- [TASK GOAL]
Using the listing below, copy every line that mentions "computer".

•••••

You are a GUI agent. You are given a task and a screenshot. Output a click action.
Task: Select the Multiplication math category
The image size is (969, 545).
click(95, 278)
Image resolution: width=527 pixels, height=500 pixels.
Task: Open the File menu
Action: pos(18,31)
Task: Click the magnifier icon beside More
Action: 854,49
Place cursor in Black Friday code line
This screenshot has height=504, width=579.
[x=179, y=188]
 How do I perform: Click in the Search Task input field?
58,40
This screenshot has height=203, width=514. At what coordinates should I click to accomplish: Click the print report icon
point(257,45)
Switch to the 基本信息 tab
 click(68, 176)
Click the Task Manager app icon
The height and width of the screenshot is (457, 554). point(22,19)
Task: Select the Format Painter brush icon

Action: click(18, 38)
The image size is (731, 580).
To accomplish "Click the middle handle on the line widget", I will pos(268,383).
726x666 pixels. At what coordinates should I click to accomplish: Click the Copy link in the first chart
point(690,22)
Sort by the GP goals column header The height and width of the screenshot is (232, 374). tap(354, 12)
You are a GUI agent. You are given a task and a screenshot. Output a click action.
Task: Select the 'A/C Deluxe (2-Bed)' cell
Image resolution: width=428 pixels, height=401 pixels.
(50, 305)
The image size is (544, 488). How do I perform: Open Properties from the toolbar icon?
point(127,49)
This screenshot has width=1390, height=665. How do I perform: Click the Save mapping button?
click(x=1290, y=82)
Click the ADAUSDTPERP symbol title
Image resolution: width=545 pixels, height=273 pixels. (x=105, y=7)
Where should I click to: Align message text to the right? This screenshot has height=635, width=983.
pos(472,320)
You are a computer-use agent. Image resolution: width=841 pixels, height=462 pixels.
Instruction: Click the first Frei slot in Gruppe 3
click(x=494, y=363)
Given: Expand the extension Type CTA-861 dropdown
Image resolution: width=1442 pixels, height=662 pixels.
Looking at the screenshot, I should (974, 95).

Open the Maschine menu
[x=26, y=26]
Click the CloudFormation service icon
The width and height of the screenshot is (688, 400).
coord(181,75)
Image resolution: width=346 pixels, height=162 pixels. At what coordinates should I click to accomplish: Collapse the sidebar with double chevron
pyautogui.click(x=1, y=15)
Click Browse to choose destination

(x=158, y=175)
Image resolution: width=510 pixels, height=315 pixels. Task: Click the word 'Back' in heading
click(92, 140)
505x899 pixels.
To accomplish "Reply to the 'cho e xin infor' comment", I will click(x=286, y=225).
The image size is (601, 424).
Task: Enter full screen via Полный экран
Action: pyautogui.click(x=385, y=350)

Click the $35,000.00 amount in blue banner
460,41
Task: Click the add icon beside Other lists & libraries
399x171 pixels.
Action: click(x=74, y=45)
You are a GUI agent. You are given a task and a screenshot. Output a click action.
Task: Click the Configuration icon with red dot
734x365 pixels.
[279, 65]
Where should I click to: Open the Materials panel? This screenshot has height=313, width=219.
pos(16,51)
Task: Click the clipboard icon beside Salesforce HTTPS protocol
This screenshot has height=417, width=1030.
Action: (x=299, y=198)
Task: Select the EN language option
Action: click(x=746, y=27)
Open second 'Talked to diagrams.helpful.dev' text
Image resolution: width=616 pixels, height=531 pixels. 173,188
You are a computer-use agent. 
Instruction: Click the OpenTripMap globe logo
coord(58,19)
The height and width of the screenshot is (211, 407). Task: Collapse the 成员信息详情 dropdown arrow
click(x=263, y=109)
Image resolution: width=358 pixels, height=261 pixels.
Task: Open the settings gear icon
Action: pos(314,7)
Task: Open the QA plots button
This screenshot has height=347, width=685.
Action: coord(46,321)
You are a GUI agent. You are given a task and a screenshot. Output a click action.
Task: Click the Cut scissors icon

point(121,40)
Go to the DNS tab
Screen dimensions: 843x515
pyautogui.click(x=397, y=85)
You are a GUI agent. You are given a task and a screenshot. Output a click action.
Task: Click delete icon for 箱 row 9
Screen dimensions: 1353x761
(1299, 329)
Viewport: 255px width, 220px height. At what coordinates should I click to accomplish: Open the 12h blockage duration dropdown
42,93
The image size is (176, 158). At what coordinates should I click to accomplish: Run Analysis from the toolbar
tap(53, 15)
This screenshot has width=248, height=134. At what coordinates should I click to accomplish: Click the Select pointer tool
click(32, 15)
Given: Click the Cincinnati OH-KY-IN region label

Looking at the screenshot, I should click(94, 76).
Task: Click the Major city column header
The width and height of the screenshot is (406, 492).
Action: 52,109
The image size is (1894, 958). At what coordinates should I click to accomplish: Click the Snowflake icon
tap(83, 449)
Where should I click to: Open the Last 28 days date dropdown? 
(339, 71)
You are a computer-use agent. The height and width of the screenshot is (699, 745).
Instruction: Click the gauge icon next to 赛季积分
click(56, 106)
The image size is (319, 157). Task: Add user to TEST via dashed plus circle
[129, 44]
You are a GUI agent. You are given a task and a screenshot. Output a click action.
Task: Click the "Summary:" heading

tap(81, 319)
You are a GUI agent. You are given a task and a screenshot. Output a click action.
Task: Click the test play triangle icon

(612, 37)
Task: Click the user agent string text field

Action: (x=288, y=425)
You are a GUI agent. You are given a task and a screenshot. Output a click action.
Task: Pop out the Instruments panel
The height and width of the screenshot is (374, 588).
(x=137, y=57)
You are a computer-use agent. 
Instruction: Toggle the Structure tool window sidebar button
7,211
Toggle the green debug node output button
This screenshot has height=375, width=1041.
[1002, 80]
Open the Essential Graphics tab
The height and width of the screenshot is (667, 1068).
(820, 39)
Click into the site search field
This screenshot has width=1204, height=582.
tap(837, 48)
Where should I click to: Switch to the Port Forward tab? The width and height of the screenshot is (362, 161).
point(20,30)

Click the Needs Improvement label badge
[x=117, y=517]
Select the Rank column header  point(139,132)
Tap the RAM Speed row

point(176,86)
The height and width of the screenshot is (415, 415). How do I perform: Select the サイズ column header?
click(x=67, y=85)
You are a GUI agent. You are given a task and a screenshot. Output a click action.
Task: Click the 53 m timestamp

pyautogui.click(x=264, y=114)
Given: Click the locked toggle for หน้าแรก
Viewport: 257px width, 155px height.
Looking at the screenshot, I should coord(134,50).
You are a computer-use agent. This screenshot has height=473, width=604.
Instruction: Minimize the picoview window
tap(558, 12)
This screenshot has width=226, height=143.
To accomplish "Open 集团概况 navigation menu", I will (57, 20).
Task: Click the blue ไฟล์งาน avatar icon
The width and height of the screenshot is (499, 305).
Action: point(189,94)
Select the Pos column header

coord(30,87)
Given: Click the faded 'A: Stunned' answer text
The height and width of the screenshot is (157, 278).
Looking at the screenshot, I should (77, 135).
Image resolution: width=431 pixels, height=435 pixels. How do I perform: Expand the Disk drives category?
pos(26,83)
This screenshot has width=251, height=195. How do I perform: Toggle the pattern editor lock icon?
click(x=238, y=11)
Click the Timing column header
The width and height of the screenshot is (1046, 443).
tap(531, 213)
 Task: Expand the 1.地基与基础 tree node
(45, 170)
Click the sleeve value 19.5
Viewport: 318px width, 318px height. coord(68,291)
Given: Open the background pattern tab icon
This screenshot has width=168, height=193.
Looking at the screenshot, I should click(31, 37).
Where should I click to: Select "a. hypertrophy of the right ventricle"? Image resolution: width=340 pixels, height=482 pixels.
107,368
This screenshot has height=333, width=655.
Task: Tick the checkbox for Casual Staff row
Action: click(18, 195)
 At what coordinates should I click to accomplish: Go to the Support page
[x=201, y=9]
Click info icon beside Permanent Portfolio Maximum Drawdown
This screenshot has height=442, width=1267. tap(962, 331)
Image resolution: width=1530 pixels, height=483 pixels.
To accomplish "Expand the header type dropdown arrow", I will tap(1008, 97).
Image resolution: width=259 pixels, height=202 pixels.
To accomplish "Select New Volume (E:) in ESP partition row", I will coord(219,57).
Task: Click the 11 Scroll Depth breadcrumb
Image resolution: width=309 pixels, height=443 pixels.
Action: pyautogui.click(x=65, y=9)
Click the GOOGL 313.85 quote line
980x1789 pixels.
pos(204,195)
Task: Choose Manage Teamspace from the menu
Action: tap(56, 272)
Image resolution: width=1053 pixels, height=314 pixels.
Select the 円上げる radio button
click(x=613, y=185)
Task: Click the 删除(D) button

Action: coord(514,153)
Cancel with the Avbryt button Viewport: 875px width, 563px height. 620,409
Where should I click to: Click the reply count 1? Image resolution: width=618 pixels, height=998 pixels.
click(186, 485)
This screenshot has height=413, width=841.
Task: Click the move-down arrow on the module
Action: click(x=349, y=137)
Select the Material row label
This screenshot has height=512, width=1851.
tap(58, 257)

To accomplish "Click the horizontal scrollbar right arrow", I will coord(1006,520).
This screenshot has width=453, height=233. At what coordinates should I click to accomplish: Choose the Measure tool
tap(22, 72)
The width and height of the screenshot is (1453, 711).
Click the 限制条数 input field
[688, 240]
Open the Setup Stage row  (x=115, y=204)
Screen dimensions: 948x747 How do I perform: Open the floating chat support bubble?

•••••

- [WORKED SOLUTION]
You are a computer-use agent. Image resolution: width=841 pixels, height=462 pixels.
You are a computer-use agent. 
You are a computer-use agent. The height and width of the screenshot is (699, 745).
You are a computer-use agent. 
You are a computer-use agent. This screenshot has height=473, width=604.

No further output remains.